George Orwell’s allegorical tale of revolution gone bad may be almost 80 years old, but it continues to resonate strongly, not least in the current climate of war and oppression.

Orwell may have created a cast of animal characters, but they represent and embrace the very worst and best of humankind. And part of the power of Animal Farm is recognising the human nature - both good and bad - in, as well as the specific identities of, its protagonists.

So it's perhaps a bold move for this imaginative, visually striking new stage production from the Children Theatre’s Partnership to keep the fable firmly in the farmyard, populated by War Horse puppet designer Toby Olié’s roster of characters who are brought vividly to life by a large cast of puppeteers to a recorded soundtrack voiced by actors including Robert Glenister, Juliet Stephenson, David Rintoul and Liverpool’s Kevin Harvey.

Bold but strangely effective and surprisingly chilling.

When Manor Farm’s brutish Mr Jones is overthrown, it’s with the desire – articulated by Old Major the patriarch porker – to live free in a society where everyone works for the collective good and ‘all animals are equal’.

Above: Snowball and Napoleon the pigs. Top: The animals of Animal Farm. Photos by Manuel Harlan


This bucolic paradise is, of course, short-lived as the pigs, led by Snowball and Napoleon, claim they can see ‘the bigger picture’ needed for success and start to take charge, supported by their propaganda handmaiden Squealer.

From there it’s an inexorable descent from the glorious victory at the Battle of the Cowshed to the crushing tyranny of Napoleon’s repressive revisionist regime where the eight commandments enshrined on the barn wall are quietly re-worked and distilled into just one: All animals are created equal…but some are more equal than others.

While in Orwell’s original many of the peripheral characters remain nameless, here the masses are given both names and personalities, although some are only rapped out in cold and distant documentary-style titles as the body count mounts – first through battle and sacrifice and the later in the narrative’s rapid rattle through Stalin’s greatest hits from the great famine to the great purge.

Funny how history has a way of repeating itself.

Above; Barbara the chicken and friend with puppeteers Edie Edmundson and Darcey Collins. Photo by Manuel Harlan.


This humanising, for want of a better word, of the farm’s many inhabitants beyond the blindly faithful Boxer and cynically wise Benjamin (here, voiced by Harvey, he’s turned from Orwell’s original donkey to goat) makes it easier to empathise with their fate.
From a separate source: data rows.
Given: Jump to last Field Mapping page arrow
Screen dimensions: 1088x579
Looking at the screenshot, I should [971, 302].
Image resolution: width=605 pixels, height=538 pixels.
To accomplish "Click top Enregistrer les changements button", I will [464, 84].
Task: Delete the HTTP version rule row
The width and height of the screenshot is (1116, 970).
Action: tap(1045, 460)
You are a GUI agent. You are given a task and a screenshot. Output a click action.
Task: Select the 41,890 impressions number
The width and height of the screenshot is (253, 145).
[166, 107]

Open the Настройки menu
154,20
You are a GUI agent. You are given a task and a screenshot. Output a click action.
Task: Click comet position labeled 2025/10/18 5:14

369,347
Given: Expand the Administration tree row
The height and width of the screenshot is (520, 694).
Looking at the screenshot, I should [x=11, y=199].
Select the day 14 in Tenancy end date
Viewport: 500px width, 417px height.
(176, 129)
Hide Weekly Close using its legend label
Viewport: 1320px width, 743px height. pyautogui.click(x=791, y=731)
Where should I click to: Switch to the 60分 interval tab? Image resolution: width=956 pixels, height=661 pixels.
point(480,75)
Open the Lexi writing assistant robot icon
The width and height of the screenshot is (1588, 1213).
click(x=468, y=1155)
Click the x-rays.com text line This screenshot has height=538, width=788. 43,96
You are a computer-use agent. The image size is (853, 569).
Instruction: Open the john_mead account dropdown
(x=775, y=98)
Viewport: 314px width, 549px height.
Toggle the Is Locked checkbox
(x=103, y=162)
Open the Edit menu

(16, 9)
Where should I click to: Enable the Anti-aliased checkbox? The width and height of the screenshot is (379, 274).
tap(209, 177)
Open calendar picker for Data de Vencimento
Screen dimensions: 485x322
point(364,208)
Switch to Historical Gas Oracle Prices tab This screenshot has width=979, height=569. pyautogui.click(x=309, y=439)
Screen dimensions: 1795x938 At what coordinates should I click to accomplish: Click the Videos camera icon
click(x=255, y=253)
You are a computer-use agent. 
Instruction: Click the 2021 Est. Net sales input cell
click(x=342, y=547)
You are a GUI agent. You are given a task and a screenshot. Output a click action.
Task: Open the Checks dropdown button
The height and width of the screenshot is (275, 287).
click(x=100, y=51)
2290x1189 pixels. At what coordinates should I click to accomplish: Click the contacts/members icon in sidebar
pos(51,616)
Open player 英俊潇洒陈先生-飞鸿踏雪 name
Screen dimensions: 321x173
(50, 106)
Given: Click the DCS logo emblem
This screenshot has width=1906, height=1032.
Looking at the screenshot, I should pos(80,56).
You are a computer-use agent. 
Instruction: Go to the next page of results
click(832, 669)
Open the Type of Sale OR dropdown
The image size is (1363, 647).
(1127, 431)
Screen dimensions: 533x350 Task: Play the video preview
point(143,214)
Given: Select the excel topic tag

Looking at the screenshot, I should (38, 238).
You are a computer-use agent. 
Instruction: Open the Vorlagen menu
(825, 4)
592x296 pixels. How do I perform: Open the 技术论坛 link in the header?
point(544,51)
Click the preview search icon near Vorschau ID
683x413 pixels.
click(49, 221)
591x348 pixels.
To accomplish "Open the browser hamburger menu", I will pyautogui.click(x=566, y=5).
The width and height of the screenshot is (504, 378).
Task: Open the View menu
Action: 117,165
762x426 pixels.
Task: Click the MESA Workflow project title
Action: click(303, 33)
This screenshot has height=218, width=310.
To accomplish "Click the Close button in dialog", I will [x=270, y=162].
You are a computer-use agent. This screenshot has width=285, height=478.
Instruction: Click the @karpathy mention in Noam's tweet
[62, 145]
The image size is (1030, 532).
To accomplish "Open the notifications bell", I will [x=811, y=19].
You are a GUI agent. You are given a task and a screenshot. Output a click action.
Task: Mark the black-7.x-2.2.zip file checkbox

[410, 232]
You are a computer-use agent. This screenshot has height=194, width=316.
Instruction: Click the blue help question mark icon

Alas poor Harold the wood pigeon, Barbara the chicken, Geraldine the goose and Jeremy the pig.

Director Robert Icke, whose version of 1984 was a hit in the West End and on Broadway, drives the satirical story through 90 relentless, adrenaline and fury-filled minutes which cover, as the punchy surtitles tell us, ‘2,768 days since the revolution’.

It’s not for the faint-hearted – or for younger children I’d suggest.

What it is though is handsomely staged on Bunny Christie’s stark farm set, from the Rembrandt-like opening tableau of animals (atmospherically lit by Jon Clark) to the swirling mayhem of pitched battles to the distant sight of a miniature Boxer toiling relentlessly in the fields, all set against a stirring soundtrack of Russian composers who may, or may not, have survived the Zhdanov Decree. Four legs good, formulism bad.